The problem asks us to determine which of the given points lie on the plane defined by the equation $$2x + 3y + 4z = 24$$. To find out, we need to substitute the x, y, and z values of each point into the expression $$2x + 3y + 4z$$ and then check if the calculated sum is equal to 24. If it is, the point lies on the plane; otherwise, it does not.

Question1.step2 (Checking Point a) (0, 0, 6))

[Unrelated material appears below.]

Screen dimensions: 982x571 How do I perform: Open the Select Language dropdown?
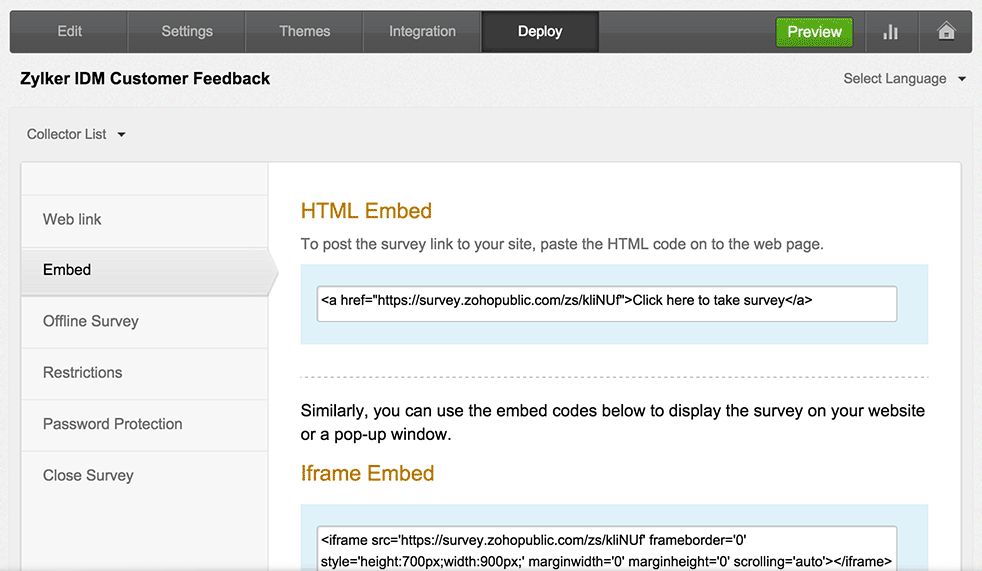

For point a), the coordinates are x = 0, y = 0, and z = 6.
We substitute these values into the expression $$2x + 3y + 4z$$:
First, multiply each coordinate by its corresponding coefficient:
$$2 \times 0 = 0$$
$$3 \times 0 = 0$$
$$4 \times 6 = 24$$
Next, we add the results of the multiplications:
$$0 + 0 + 24 = 24$$
Since the result, 24, is equal to the right side of the equation (24), point a) $$(0,0,6)$$ lies in the plane.

Question1.step3 (Checking Point b) (0, 3, 4))

For point b), the coordinates are x = 0, y = 3, and z = 4.
We substitute these values into the expression $$2x + 3y + 4z$$:
First, multiply each coordinate by its corresponding coefficient:
$$2 \times 0 = 0$$
$$3 \times 3 = 9$$
$$4 \times 4 = 16$$
Next, we add the results of the multiplications:
$$0 + 9 + 16 = 25$$
Since the result, 25, is not equal to 24, point b) $$(0,3,4)$$ does not lie in the plane.

Question1.step4 (Checking Point c) (4, 4, 1))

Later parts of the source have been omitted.